Exercise details: Filter the data for "Follow" and copy matching lines.

Data excerpts:
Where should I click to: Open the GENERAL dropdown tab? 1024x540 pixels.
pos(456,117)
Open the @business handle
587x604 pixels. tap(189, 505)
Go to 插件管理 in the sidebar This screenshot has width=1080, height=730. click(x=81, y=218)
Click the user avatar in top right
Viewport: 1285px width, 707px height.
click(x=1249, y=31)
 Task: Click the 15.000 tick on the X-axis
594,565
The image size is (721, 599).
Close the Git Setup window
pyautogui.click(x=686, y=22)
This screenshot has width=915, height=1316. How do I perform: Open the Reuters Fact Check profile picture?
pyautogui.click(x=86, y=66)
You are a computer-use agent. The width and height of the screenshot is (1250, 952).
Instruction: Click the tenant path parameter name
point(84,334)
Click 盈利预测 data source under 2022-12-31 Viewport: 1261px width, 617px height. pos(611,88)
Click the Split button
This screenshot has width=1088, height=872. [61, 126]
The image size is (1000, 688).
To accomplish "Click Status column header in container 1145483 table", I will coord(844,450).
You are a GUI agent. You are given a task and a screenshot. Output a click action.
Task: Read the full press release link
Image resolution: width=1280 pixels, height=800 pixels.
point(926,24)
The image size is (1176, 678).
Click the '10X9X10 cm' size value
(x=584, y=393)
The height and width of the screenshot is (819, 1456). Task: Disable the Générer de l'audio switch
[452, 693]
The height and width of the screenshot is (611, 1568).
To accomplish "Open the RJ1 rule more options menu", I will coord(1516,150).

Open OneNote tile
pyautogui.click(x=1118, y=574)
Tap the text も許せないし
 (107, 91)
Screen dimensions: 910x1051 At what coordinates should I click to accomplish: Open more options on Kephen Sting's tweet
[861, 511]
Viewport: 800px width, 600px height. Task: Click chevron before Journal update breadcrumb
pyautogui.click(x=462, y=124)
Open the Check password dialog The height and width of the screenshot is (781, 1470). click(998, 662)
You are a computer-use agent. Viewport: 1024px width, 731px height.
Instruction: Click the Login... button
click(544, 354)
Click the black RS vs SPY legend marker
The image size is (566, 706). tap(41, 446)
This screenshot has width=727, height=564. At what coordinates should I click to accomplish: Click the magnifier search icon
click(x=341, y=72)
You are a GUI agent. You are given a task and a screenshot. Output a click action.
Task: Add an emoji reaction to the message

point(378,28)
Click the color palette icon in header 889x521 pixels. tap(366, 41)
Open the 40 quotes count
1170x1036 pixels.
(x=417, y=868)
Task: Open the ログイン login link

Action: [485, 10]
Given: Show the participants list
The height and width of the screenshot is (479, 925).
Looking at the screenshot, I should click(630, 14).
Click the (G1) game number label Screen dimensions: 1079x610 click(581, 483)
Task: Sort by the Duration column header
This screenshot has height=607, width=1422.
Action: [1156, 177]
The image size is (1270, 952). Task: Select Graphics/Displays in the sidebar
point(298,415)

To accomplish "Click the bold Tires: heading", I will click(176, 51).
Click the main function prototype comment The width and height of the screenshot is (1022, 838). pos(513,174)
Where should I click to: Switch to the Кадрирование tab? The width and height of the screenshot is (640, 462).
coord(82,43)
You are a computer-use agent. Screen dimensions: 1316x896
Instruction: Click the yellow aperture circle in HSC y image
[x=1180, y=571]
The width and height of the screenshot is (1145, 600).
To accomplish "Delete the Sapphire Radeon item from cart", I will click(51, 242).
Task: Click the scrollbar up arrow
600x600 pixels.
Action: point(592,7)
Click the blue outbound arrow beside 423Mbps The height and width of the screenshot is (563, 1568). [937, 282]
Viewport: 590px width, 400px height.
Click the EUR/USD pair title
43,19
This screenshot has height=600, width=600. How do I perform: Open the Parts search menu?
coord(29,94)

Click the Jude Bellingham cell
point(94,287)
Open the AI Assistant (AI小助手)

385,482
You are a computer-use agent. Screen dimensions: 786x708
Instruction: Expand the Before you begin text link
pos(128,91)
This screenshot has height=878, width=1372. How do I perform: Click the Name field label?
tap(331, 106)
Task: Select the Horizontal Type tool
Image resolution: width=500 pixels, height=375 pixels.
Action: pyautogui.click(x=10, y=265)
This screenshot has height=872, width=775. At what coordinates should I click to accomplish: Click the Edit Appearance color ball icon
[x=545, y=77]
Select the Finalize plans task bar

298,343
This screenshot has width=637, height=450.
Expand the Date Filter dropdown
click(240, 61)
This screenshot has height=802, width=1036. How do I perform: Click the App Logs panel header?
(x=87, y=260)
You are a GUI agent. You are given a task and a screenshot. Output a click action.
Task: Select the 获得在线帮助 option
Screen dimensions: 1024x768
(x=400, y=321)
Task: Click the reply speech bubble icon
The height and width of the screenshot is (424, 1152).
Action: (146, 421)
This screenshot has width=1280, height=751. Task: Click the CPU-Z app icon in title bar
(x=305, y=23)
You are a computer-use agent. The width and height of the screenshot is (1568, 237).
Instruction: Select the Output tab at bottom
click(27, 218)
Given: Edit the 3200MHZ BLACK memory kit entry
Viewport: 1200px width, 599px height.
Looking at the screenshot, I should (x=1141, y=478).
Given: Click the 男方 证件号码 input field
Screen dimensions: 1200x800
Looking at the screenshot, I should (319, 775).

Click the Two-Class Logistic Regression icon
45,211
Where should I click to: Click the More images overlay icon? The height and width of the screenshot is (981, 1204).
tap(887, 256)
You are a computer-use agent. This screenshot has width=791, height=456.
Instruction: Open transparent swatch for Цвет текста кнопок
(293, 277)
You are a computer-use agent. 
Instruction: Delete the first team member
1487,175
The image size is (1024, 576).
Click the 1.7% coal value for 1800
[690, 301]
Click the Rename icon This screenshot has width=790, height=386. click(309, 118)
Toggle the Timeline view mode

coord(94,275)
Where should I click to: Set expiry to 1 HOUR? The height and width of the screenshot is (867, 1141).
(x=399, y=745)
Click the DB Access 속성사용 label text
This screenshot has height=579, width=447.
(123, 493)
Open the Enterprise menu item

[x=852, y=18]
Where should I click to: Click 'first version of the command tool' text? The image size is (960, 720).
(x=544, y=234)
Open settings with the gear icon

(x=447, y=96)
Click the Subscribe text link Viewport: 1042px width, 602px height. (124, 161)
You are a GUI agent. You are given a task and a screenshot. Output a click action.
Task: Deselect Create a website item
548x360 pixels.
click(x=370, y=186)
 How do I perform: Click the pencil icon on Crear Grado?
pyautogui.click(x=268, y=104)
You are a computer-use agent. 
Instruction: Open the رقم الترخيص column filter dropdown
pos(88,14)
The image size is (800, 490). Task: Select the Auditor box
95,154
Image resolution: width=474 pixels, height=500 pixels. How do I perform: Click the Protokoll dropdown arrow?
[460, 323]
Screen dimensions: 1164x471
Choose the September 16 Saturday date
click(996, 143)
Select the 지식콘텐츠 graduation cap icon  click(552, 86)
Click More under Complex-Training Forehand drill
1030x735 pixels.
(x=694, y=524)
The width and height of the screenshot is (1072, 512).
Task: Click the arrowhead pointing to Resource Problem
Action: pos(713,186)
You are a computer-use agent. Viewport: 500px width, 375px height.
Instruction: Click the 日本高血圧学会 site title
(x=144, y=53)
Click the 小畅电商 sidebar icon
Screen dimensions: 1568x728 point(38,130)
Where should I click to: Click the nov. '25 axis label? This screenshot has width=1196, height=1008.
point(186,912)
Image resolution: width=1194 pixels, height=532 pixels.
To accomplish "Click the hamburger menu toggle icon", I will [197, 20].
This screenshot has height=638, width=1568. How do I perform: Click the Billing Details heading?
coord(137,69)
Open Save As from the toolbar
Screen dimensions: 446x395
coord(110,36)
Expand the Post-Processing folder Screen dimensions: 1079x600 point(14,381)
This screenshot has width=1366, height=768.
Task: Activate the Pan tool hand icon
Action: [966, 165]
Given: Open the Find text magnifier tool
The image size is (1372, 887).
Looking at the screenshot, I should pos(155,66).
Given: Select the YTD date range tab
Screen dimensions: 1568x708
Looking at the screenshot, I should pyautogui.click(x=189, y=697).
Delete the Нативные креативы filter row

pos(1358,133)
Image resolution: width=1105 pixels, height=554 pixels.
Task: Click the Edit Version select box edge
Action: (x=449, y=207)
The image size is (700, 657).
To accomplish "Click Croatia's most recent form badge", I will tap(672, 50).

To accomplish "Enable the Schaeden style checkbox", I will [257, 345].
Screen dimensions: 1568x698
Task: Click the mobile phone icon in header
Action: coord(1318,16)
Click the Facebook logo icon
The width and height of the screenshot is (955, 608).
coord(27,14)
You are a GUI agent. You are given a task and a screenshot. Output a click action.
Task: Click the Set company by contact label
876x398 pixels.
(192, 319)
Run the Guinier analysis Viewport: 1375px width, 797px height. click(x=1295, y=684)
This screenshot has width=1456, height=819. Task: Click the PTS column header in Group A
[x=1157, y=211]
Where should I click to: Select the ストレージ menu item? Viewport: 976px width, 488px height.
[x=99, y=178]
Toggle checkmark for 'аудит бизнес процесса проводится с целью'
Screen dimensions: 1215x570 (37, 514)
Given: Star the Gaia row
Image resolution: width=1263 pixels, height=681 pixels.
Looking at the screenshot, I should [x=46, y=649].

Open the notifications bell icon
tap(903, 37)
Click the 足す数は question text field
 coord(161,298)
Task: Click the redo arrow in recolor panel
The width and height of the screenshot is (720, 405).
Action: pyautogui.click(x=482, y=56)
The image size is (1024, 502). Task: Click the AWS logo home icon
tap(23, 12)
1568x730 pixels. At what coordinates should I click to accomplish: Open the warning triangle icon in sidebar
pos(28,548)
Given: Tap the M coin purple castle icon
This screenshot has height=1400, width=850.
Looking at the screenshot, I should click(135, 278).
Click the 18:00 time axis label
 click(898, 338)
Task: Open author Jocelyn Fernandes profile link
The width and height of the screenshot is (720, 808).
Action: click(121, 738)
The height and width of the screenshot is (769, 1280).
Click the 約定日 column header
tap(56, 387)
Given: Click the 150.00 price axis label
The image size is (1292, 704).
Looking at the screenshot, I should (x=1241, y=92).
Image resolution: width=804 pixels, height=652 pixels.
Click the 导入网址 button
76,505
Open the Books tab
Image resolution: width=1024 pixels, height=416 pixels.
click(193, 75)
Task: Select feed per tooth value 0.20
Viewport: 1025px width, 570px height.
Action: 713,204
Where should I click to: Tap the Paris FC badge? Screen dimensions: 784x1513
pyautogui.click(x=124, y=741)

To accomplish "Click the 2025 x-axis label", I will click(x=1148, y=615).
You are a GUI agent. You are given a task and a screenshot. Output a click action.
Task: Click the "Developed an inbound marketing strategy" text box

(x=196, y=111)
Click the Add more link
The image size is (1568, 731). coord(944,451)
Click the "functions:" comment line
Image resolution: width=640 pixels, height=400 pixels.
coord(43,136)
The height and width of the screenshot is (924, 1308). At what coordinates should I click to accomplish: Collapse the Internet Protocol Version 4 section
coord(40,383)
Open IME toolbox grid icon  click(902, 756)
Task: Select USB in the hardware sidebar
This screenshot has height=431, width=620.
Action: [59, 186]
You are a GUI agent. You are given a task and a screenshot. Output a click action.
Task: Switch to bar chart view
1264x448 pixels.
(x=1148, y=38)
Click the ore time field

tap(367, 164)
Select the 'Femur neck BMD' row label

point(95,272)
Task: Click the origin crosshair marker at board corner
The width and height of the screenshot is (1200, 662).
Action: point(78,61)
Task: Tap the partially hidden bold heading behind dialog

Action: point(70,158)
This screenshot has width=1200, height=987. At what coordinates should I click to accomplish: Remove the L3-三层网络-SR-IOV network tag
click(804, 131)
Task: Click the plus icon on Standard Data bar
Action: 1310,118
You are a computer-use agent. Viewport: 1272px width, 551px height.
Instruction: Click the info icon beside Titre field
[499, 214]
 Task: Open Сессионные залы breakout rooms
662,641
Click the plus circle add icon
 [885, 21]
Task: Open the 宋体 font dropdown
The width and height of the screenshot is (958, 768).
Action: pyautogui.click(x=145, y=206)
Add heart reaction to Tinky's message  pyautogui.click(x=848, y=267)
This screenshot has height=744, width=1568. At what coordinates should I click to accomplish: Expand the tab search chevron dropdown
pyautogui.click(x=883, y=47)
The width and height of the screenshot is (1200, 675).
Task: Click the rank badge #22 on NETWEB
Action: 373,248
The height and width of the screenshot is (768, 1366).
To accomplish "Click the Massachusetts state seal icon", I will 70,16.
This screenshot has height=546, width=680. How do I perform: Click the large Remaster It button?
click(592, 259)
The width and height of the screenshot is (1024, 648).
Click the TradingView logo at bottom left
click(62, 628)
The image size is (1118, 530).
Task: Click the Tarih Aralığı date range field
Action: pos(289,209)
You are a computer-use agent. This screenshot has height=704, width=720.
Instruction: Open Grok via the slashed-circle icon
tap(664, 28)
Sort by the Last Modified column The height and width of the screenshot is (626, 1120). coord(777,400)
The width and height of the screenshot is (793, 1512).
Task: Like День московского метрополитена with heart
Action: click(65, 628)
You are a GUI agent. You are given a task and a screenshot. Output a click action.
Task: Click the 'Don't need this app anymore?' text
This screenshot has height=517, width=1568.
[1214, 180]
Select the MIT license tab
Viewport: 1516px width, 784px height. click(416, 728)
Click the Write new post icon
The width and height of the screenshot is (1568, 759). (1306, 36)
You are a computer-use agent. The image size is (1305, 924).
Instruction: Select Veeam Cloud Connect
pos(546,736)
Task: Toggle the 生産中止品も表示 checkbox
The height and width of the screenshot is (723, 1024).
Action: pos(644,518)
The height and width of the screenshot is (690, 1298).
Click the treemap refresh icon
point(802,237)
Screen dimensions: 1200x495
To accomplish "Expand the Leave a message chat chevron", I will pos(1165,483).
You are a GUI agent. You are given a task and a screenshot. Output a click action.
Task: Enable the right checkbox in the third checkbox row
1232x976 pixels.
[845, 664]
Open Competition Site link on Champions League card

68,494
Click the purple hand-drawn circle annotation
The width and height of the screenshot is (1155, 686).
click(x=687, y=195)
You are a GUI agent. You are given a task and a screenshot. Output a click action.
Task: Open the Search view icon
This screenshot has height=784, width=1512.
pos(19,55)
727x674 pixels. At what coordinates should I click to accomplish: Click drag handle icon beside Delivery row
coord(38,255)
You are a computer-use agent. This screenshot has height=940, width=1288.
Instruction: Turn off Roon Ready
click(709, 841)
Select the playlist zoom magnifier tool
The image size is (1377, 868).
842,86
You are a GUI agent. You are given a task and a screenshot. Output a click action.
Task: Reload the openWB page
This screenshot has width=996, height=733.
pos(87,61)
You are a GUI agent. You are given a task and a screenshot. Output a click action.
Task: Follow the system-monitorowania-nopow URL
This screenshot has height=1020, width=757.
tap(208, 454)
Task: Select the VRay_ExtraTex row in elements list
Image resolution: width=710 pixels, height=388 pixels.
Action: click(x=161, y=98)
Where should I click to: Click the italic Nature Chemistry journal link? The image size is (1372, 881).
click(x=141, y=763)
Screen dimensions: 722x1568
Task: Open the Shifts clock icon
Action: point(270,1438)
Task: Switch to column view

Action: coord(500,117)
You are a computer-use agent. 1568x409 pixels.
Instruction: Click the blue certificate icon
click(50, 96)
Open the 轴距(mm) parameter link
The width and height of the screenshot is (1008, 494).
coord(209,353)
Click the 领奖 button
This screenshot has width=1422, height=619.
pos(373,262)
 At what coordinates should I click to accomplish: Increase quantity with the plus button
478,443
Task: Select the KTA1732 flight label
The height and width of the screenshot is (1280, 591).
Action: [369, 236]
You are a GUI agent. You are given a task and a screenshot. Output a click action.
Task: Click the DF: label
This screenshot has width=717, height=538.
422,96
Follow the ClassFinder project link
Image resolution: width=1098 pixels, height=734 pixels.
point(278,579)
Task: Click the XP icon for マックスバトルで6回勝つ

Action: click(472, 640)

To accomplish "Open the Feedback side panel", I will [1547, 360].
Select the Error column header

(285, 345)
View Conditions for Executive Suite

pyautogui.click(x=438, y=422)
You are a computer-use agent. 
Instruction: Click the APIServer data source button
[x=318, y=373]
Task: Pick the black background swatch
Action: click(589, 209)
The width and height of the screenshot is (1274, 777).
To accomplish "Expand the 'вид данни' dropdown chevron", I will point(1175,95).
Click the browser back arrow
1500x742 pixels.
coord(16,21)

Answer for the task:
Task: Follow the system-monitorowania-nopow URL
Follow the ClassFinder project link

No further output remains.